Top of SUPPLIED MATERIAL

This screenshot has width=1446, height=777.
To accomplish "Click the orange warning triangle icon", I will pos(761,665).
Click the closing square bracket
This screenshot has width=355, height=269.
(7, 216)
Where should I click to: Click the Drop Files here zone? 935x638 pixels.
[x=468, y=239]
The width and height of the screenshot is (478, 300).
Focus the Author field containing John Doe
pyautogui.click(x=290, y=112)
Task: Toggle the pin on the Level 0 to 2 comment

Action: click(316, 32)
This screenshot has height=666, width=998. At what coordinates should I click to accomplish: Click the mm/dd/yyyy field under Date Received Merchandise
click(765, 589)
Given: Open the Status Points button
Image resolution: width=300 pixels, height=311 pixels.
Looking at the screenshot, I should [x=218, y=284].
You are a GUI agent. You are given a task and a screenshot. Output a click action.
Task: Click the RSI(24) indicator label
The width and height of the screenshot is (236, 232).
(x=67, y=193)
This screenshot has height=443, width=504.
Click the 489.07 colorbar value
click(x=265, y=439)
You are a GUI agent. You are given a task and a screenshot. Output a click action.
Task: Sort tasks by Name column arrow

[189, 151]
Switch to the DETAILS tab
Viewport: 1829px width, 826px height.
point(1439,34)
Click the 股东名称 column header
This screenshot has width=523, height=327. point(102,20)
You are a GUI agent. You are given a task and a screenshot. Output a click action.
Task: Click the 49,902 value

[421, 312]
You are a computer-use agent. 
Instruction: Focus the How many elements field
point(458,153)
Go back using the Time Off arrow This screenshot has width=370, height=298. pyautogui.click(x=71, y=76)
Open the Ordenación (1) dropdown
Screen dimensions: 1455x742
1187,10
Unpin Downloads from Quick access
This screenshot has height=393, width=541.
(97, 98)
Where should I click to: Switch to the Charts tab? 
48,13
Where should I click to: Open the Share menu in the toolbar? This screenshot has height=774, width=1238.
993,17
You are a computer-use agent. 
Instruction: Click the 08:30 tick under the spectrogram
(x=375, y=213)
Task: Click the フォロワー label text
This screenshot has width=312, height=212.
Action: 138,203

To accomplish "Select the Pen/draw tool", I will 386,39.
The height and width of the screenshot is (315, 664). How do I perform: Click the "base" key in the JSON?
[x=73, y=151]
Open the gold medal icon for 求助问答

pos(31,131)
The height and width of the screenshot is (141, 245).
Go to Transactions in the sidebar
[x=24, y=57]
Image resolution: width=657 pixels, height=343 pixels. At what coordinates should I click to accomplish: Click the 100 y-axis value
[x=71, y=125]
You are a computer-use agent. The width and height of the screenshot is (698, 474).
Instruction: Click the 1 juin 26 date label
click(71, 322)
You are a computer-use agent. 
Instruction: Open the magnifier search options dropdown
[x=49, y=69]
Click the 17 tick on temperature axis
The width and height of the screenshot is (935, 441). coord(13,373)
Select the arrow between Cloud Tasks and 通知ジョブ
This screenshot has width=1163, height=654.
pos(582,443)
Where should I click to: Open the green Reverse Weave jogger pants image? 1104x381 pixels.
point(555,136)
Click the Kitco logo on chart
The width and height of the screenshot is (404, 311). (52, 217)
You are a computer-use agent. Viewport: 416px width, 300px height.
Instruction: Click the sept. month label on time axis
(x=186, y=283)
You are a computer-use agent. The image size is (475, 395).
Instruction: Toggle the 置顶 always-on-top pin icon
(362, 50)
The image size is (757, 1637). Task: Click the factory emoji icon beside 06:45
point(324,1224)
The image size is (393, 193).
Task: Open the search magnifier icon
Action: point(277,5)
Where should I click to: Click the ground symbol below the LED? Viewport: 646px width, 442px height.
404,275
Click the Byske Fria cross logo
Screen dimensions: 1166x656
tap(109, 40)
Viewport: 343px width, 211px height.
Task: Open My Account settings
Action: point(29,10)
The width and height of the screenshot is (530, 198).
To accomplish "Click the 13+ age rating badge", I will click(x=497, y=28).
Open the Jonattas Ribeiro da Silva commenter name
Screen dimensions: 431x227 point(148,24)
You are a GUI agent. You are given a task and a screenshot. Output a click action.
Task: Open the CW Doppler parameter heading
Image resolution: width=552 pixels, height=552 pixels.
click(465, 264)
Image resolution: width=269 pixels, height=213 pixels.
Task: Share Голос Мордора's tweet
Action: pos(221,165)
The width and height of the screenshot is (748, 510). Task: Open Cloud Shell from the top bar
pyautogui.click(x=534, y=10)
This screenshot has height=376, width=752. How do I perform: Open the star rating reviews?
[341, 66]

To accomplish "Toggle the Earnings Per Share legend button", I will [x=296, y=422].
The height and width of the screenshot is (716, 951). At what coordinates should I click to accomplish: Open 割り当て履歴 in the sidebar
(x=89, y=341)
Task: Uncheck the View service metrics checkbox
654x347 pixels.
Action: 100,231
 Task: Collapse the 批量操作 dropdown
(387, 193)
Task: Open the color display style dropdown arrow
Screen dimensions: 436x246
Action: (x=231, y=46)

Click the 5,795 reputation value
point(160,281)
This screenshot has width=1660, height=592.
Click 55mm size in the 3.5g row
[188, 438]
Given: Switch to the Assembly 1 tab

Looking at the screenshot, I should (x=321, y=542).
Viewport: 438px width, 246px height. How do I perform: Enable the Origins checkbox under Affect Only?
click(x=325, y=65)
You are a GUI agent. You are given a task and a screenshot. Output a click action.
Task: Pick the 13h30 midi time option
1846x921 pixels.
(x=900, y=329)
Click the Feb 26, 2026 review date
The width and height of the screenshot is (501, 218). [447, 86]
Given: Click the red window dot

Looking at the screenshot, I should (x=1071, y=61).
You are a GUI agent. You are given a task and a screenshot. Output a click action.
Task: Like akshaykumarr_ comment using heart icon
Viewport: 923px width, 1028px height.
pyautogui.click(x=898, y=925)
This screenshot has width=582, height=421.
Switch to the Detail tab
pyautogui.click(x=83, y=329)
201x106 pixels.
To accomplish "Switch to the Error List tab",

Bottom of SUPPLIED MATERIAL

**TASK**
What is needed is an exact copy of all the records above.

**WRITTEN ANSWER**
This screenshot has width=1446, height=777.
To accomplish "Click the orange warning triangle icon", I will pos(761,665).
Click the closing square bracket
This screenshot has width=355, height=269.
(7, 216)
Where should I click to: Click the Drop Files here zone? 935x638 pixels.
[x=468, y=239]
The width and height of the screenshot is (478, 300).
Focus the Author field containing John Doe
pyautogui.click(x=290, y=112)
Task: Toggle the pin on the Level 0 to 2 comment

Action: click(316, 32)
This screenshot has height=666, width=998. At what coordinates should I click to accomplish: Click the mm/dd/yyyy field under Date Received Merchandise
click(765, 589)
Given: Open the Status Points button
Image resolution: width=300 pixels, height=311 pixels.
Looking at the screenshot, I should [x=218, y=284].
You are a GUI agent. You are given a task and a screenshot. Output a click action.
Task: Click the RSI(24) indicator label
The width and height of the screenshot is (236, 232).
(x=67, y=193)
This screenshot has height=443, width=504.
Click the 489.07 colorbar value
click(x=265, y=439)
You are a GUI agent. You are given a task and a screenshot. Output a click action.
Task: Sort tasks by Name column arrow

[189, 151]
Switch to the DETAILS tab
Viewport: 1829px width, 826px height.
point(1439,34)
Click the 股东名称 column header
This screenshot has width=523, height=327. point(102,20)
You are a GUI agent. You are given a task and a screenshot. Output a click action.
Task: Click the 49,902 value

[421, 312]
You are a computer-use agent. 
Instruction: Focus the How many elements field
point(458,153)
Go back using the Time Off arrow This screenshot has width=370, height=298. pyautogui.click(x=71, y=76)
Open the Ordenación (1) dropdown
Screen dimensions: 1455x742
1187,10
Unpin Downloads from Quick access
This screenshot has height=393, width=541.
(97, 98)
Where should I click to: Switch to the Charts tab? 
48,13
Where should I click to: Open the Share menu in the toolbar? This screenshot has height=774, width=1238.
993,17
You are a computer-use agent. 
Instruction: Click the 08:30 tick under the spectrogram
(x=375, y=213)
Task: Click the フォロワー label text
This screenshot has width=312, height=212.
Action: 138,203

To accomplish "Select the Pen/draw tool", I will 386,39.
The height and width of the screenshot is (315, 664). How do I perform: Click the "base" key in the JSON?
[x=73, y=151]
Open the gold medal icon for 求助问答

pos(31,131)
The height and width of the screenshot is (141, 245).
Go to Transactions in the sidebar
[x=24, y=57]
Image resolution: width=657 pixels, height=343 pixels. At what coordinates should I click to accomplish: Click the 100 y-axis value
[x=71, y=125]
You are a computer-use agent. The width and height of the screenshot is (698, 474).
Instruction: Click the 1 juin 26 date label
click(71, 322)
You are a computer-use agent. 
Instruction: Open the magnifier search options dropdown
[x=49, y=69]
Click the 17 tick on temperature axis
The width and height of the screenshot is (935, 441). coord(13,373)
Select the arrow between Cloud Tasks and 通知ジョブ
This screenshot has width=1163, height=654.
pos(582,443)
Where should I click to: Open the green Reverse Weave jogger pants image? 1104x381 pixels.
point(555,136)
Click the Kitco logo on chart
The width and height of the screenshot is (404, 311). (52, 217)
You are a computer-use agent. Viewport: 416px width, 300px height.
Instruction: Click the sept. month label on time axis
(x=186, y=283)
You are a computer-use agent. The image size is (475, 395).
Instruction: Toggle the 置顶 always-on-top pin icon
(362, 50)
The image size is (757, 1637). Task: Click the factory emoji icon beside 06:45
point(324,1224)
The image size is (393, 193).
Task: Open the search magnifier icon
Action: point(277,5)
Where should I click to: Click the ground symbol below the LED? Viewport: 646px width, 442px height.
404,275
Click the Byske Fria cross logo
Screen dimensions: 1166x656
tap(109, 40)
Viewport: 343px width, 211px height.
Task: Open My Account settings
Action: point(29,10)
The width and height of the screenshot is (530, 198).
To accomplish "Click the 13+ age rating badge", I will click(x=497, y=28).
Open the Jonattas Ribeiro da Silva commenter name
Screen dimensions: 431x227 point(148,24)
You are a GUI agent. You are given a task and a screenshot. Output a click action.
Task: Open the CW Doppler parameter heading
Image resolution: width=552 pixels, height=552 pixels.
click(465, 264)
Image resolution: width=269 pixels, height=213 pixels.
Task: Share Голос Мордора's tweet
Action: pos(221,165)
The width and height of the screenshot is (748, 510). Task: Open Cloud Shell from the top bar
pyautogui.click(x=534, y=10)
This screenshot has height=376, width=752. How do I perform: Open the star rating reviews?
[341, 66]

To accomplish "Toggle the Earnings Per Share legend button", I will [x=296, y=422].
The height and width of the screenshot is (716, 951). At what coordinates should I click to accomplish: Open 割り当て履歴 in the sidebar
(x=89, y=341)
Task: Uncheck the View service metrics checkbox
654x347 pixels.
Action: 100,231
 Task: Collapse the 批量操作 dropdown
(387, 193)
Task: Open the color display style dropdown arrow
Screen dimensions: 436x246
Action: (x=231, y=46)

Click the 5,795 reputation value
point(160,281)
This screenshot has width=1660, height=592.
Click 55mm size in the 3.5g row
[188, 438]
Given: Switch to the Assembly 1 tab

Looking at the screenshot, I should (x=321, y=542).
Viewport: 438px width, 246px height. How do I perform: Enable the Origins checkbox under Affect Only?
click(x=325, y=65)
You are a GUI agent. You are given a task and a screenshot. Output a click action.
Task: Pick the 13h30 midi time option
1846x921 pixels.
(x=900, y=329)
Click the Feb 26, 2026 review date
The width and height of the screenshot is (501, 218). [447, 86]
Given: Click the red window dot

Looking at the screenshot, I should (x=1071, y=61).
You are a GUI agent. You are given a task and a screenshot. Output a click action.
Task: Like akshaykumarr_ comment using heart icon
Viewport: 923px width, 1028px height.
pyautogui.click(x=898, y=925)
This screenshot has width=582, height=421.
Switch to the Detail tab
pyautogui.click(x=83, y=329)
201x106 pixels.
To accomplish "Switch to the Error List tab",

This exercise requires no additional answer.